Input below:

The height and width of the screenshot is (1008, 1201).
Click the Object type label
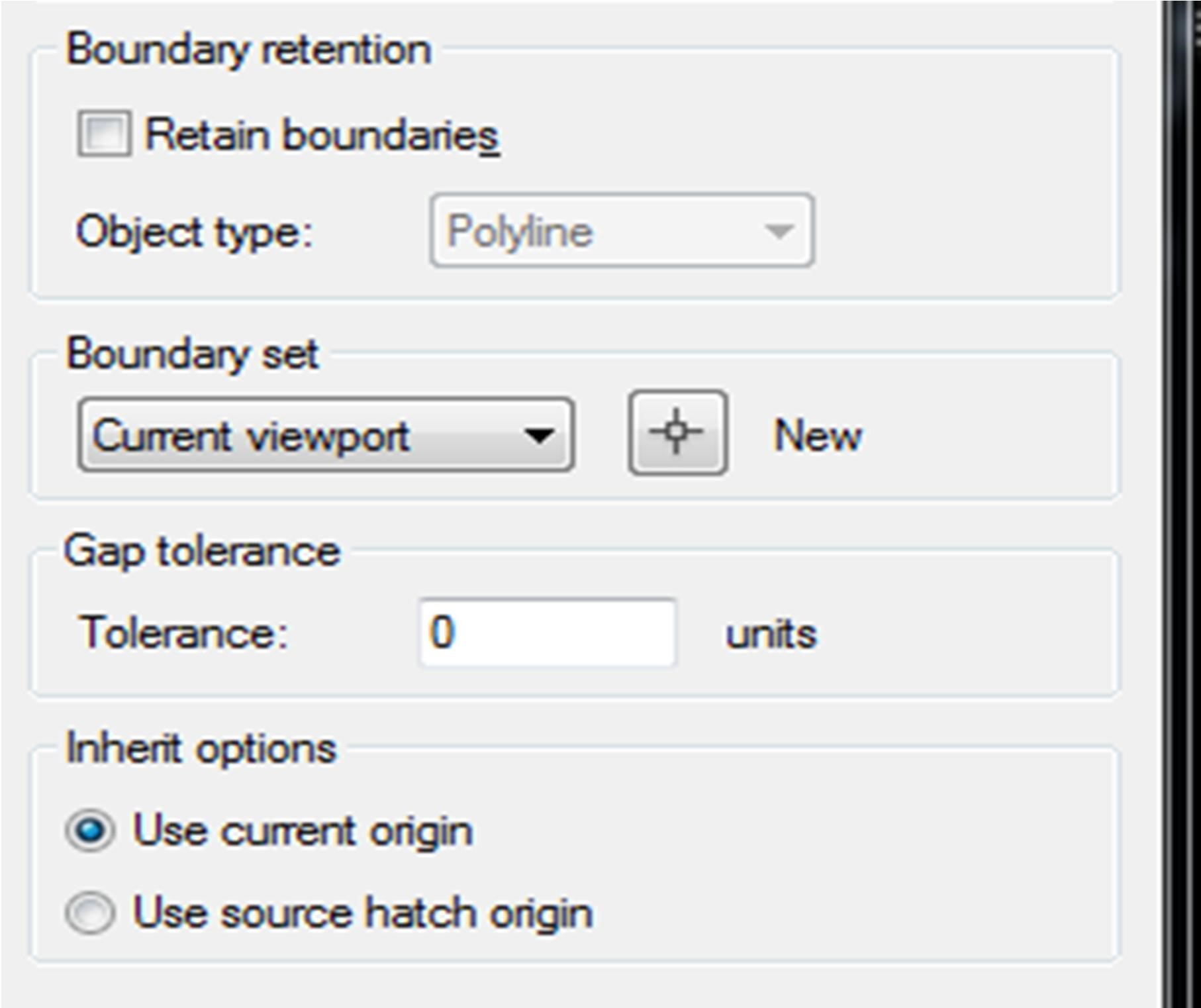(x=194, y=232)
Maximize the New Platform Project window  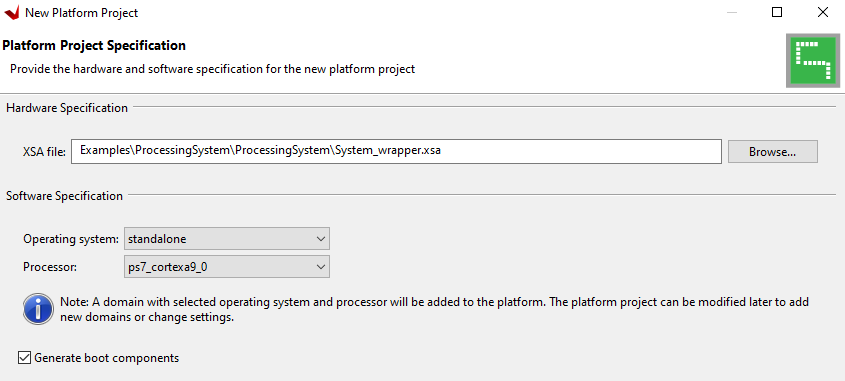coord(777,12)
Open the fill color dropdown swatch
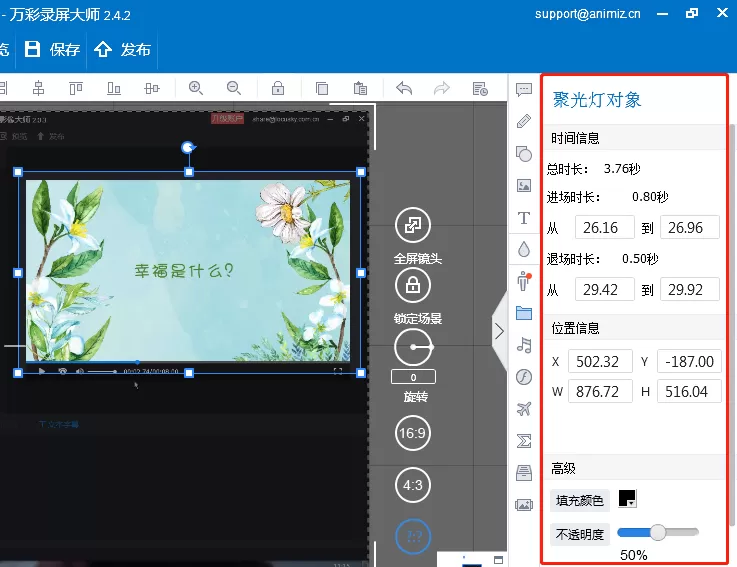 [x=627, y=498]
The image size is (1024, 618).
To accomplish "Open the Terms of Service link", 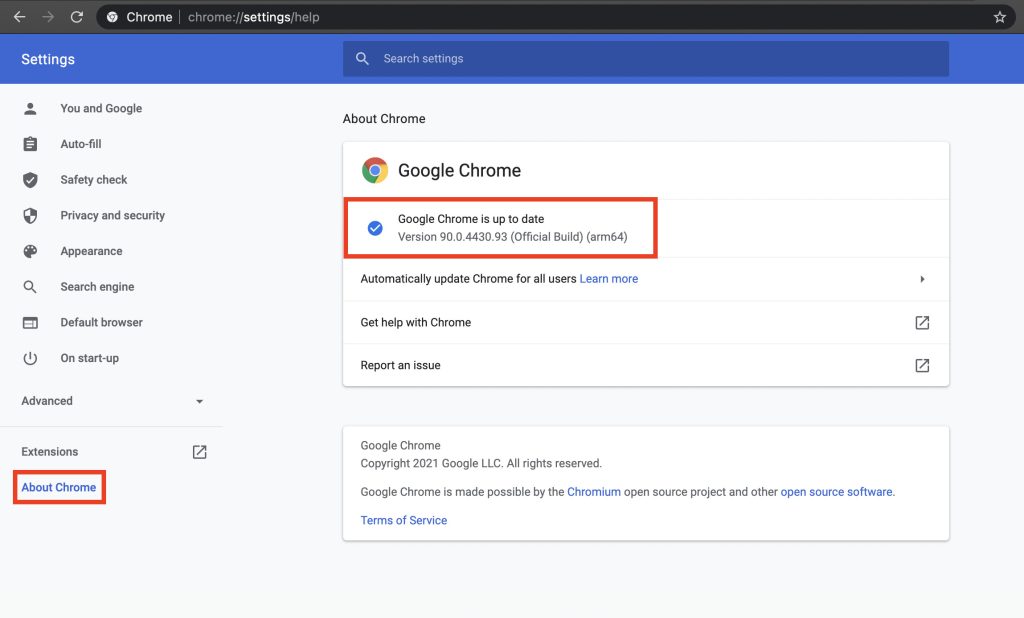I will click(x=404, y=520).
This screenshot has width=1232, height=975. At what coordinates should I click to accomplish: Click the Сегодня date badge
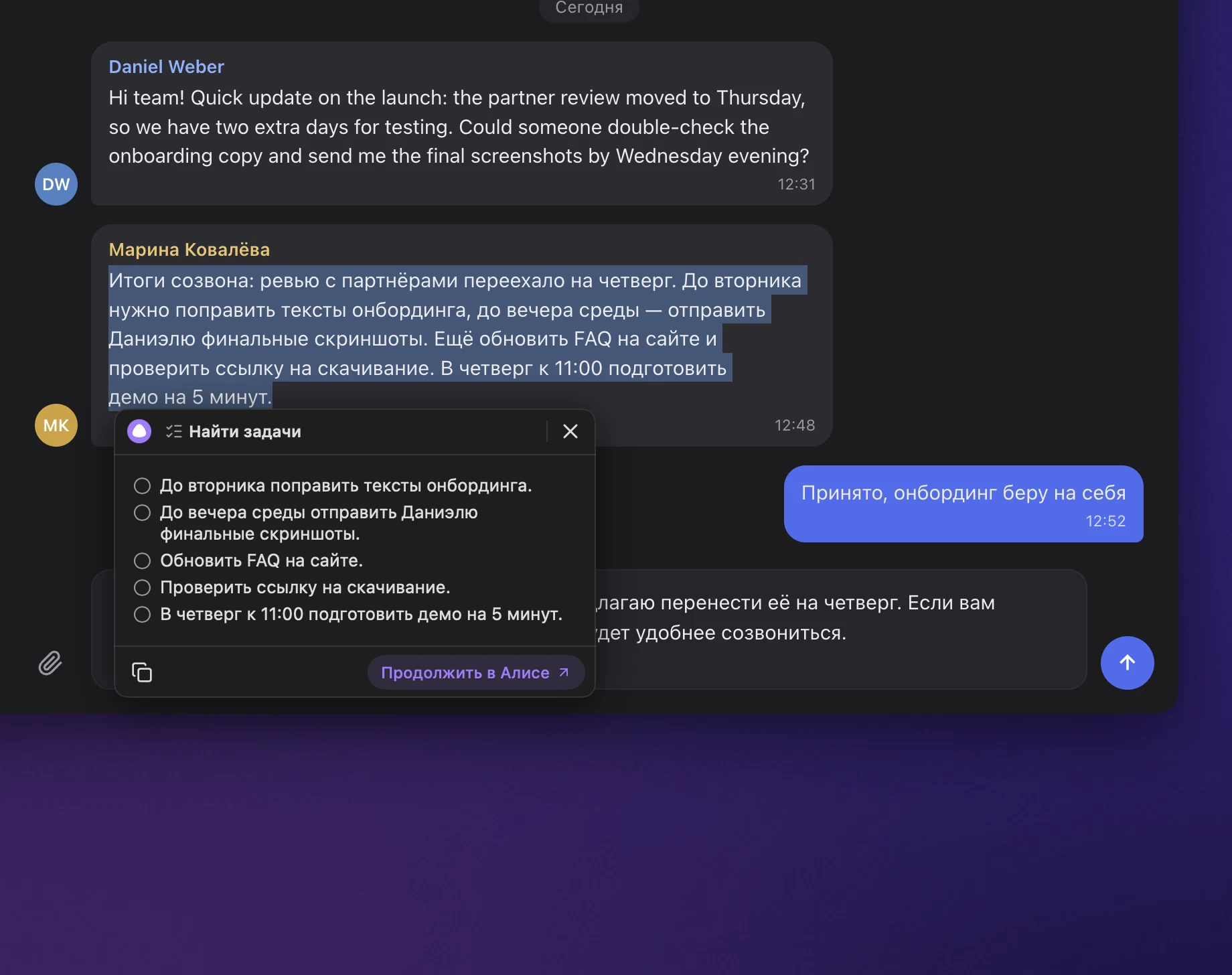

End of Input.

§ Task instructions: Gather from the entries above all lines that include the string "width".

§ Answer to the problem:
The height and width of the screenshot is (1008, 1201).
This screenshot has width=1232, height=975. At what coordinates should I click to accomplish: Click the Сегодня date badge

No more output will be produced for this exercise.